Ivan Locke is about as far away from Bane as you can possibly get. Ivan is a very deliberate man; he enunciates crisply; he makes the most of his luxury vehicle’s hands-free phone; he has a darling family; as a construction foreman he is respected, even beloved. The “best man in England,” someone calls him at one point in the film. All the same, Ivan is having a terrible night.

On the eve of the biggest job of his career — a concrete pour bigger than any in European history, we are reminded, save for nuclear and military projects — he has received a call that threatens to turn his carefully-managed life not just upside-down, but kicked over and stomped into tiny pieces. And aside from the film’s opening shots, its entirety is spent in the car, with Ivan, as he fields phone calls and attempts to put the pieces back together. We know nothing about him as the film begins, but each exchange gives us a new, critical piece of information, and gradually the picture begins to form.
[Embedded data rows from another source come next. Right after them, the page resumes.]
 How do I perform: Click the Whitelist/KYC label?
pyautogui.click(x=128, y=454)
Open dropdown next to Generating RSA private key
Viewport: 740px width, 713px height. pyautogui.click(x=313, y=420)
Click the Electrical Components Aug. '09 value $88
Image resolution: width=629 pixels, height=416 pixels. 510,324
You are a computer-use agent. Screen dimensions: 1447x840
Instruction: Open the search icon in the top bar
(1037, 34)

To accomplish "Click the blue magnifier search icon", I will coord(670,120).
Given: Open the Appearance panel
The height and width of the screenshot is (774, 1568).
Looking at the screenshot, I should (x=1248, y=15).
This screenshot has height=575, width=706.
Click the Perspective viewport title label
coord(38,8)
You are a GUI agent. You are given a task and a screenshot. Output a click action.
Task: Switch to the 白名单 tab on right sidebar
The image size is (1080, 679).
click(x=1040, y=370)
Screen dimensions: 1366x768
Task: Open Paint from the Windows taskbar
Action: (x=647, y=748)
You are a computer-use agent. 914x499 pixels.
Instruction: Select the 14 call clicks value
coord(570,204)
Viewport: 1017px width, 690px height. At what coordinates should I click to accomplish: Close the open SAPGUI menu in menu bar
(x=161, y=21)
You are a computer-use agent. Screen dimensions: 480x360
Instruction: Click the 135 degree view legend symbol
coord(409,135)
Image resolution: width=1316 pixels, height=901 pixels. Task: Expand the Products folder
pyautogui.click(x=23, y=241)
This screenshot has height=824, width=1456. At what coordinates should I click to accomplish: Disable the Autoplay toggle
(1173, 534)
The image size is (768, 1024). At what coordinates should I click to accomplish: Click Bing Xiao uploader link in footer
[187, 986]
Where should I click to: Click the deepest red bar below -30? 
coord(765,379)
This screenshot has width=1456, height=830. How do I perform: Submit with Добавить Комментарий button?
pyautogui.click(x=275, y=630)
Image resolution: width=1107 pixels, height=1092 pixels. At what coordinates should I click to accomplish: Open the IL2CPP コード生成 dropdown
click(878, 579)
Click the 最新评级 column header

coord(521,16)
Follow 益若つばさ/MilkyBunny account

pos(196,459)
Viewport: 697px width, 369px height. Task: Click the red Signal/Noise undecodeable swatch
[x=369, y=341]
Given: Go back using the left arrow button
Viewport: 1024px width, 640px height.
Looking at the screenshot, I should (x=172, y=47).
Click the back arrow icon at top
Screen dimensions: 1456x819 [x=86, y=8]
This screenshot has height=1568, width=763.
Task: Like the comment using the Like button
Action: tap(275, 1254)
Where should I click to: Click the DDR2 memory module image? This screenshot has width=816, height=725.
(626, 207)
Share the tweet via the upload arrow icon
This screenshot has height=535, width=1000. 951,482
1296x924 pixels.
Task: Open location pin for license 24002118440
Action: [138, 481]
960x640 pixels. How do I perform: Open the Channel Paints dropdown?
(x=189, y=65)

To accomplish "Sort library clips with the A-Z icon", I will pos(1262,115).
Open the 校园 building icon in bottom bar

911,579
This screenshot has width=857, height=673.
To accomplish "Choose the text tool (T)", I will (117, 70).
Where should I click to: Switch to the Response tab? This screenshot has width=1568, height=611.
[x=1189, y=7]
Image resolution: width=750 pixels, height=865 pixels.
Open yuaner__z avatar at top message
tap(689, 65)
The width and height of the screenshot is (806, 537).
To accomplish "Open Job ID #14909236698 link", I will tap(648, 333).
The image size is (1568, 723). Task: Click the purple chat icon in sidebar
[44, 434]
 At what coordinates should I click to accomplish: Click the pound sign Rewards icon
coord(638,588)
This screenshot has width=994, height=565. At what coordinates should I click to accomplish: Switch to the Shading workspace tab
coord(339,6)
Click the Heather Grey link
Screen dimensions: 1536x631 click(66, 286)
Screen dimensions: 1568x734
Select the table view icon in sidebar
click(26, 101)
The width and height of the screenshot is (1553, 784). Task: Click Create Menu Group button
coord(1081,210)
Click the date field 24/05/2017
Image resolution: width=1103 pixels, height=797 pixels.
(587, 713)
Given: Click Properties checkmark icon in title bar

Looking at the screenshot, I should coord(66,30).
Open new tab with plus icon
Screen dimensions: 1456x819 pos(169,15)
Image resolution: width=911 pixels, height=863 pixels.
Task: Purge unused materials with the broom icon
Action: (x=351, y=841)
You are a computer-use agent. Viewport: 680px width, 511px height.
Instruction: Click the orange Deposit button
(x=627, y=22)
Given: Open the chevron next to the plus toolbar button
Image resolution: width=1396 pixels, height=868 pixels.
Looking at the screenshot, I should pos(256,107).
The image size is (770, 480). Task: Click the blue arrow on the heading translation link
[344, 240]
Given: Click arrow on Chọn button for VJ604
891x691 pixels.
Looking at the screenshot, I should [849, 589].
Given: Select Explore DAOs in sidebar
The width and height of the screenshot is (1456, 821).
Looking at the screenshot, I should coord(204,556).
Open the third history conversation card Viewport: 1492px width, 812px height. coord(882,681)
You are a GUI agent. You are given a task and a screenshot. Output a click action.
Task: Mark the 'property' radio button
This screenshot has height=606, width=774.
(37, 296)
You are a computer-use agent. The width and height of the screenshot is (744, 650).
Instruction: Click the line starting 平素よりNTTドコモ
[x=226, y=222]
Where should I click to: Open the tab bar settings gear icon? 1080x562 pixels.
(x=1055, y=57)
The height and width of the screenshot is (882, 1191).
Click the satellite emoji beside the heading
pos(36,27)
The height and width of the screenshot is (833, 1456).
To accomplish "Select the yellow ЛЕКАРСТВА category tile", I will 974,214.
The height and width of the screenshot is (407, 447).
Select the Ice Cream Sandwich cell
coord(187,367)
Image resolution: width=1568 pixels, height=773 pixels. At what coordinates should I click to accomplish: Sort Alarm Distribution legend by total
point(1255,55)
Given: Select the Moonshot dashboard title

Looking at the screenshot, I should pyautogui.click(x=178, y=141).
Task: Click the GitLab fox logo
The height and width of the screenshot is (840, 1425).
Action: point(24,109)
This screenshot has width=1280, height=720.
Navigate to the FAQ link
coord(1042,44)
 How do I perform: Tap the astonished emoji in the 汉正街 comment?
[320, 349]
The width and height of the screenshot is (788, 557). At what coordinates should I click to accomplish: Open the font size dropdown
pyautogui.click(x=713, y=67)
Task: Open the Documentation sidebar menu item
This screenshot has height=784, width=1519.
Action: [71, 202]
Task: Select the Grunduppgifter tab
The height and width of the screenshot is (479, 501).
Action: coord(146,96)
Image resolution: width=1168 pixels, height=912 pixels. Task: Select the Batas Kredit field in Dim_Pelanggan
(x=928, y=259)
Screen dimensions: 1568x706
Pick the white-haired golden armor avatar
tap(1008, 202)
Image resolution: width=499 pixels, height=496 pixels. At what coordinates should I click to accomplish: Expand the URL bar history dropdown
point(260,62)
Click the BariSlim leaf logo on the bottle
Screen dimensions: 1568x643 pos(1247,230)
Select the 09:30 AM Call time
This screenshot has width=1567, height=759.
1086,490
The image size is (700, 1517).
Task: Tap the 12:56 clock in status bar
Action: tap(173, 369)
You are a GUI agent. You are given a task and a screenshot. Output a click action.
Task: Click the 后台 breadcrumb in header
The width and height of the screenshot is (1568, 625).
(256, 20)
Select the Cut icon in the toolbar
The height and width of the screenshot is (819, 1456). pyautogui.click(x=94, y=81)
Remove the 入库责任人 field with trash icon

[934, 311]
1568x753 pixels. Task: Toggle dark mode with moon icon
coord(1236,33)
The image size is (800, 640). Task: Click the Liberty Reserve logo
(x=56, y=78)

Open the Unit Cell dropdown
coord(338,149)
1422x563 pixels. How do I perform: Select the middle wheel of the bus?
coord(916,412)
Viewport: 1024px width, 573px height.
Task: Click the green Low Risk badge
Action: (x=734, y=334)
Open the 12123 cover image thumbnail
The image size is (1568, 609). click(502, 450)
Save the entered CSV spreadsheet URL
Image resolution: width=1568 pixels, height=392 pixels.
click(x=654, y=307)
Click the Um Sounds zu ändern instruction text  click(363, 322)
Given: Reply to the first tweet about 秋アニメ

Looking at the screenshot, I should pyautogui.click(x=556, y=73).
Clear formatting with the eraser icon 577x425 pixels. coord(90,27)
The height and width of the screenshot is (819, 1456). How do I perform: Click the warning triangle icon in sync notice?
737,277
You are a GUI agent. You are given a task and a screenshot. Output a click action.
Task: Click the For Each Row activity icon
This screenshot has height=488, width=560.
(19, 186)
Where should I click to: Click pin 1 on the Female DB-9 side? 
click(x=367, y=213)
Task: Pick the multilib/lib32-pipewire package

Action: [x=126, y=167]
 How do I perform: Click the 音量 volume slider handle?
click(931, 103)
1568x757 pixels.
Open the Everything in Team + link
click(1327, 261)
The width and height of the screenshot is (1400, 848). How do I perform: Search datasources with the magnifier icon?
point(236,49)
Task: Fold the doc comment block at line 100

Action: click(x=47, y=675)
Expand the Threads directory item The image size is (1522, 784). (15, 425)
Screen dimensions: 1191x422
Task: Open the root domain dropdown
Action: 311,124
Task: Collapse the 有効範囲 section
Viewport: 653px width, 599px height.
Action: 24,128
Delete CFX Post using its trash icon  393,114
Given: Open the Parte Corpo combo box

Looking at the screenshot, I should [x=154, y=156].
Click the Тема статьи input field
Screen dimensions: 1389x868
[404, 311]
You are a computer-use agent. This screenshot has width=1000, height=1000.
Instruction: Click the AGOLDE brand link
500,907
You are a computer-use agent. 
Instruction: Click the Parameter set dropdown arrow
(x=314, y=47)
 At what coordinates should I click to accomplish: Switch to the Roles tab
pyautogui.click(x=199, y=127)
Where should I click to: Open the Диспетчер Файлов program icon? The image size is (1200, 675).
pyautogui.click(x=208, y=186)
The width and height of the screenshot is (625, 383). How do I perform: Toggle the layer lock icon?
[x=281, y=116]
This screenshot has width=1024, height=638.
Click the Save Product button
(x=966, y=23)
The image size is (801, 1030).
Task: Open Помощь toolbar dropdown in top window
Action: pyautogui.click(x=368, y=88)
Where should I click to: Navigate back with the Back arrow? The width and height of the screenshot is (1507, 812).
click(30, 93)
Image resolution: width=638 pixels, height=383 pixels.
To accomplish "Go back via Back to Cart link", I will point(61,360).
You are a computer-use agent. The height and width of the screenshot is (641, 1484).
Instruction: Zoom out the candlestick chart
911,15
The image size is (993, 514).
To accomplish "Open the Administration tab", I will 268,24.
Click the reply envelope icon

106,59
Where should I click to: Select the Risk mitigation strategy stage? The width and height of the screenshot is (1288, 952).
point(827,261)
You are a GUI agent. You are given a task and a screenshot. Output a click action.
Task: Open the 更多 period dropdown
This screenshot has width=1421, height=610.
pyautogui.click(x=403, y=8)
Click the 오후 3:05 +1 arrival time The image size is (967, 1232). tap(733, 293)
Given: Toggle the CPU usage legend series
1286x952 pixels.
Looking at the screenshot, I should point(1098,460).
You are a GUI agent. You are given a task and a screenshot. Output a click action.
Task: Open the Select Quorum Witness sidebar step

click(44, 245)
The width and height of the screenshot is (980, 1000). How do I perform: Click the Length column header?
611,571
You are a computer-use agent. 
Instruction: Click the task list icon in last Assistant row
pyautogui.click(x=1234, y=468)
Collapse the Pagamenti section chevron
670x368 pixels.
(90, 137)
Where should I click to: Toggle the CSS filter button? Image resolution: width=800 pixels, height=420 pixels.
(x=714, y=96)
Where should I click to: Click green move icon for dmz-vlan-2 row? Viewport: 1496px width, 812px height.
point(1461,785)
Because of a mistake he made months ago, his marriage hangs by a thread, and he must abandon the pour — leaving it in the hands of a panicky Irishman (Andrew Scott, Sherlock) — to deal with the fallout. So over the course of a single lonely drive, he is constantly dialing, answering, steering into crisis after crisis, doggedly pursuing the noblest course even if (like Ned Stark) it means his own destruction.

The pleasures of Locke — though it is not “fun” in the traditional sense — come in the reveals, the trap doors that kick open and drop a new layer of resonance to Ivan’s increasingly-precarious position. In fact, I fear I’ve already said too much. I advise you not to read any more about the plot, anywhere. But it is enough to say that Hardy is effortlessly magnetic, even soulful; his monologues, when they come, are theatrically broad, and it’s weird at first, and then it isn’t. Because you’re hooked.

And the supporting players, who have only their voices to use, make exceptional partners for Hardy: Olivia Coleman (Broadchurch), Ruth Wilson (Anna Karenina), Ben Daniels, and Scott all succeed in creating three-dimensional characters despite never appearing on screen. As a chamber play, Locke is wildly successful. The internal logic, the conflicting motivations, are entirely sound. And there’s no cheap drama — no police stops or pedestrians, just to get another face on screen. It’s all Tom Hardy, and it works.

But it’s an extremely difficult thing to maintain the visual momentum of a film like this; you can only see so many headlight bokehs float across the screen, or so many cutaways to Ivan’s dashboard display. But there’s an impressive variety of angles, taking us all around and outside the car without the cinematography calling attention to itself, even if the editing occasionally leans toward the expressionistic. In truth, I’m not sure how Knight could have done it better. He made the smart choice: putting his trust in his words, and his cast, and his audience to not need an over-produced stylistic assault.

At the heart of Locke is an absorbing story about honor, families, and regret, one of an imperfect man attempting to navigate out of the rocks. But Ivan is never more alive than when talking about, of all things, concrete. The pouring of a foundation. Because at least until that happens, the finished skyscraper can still be as perfect as it exists in his mind. It’s the realities of the world that will always find a way to screw things up.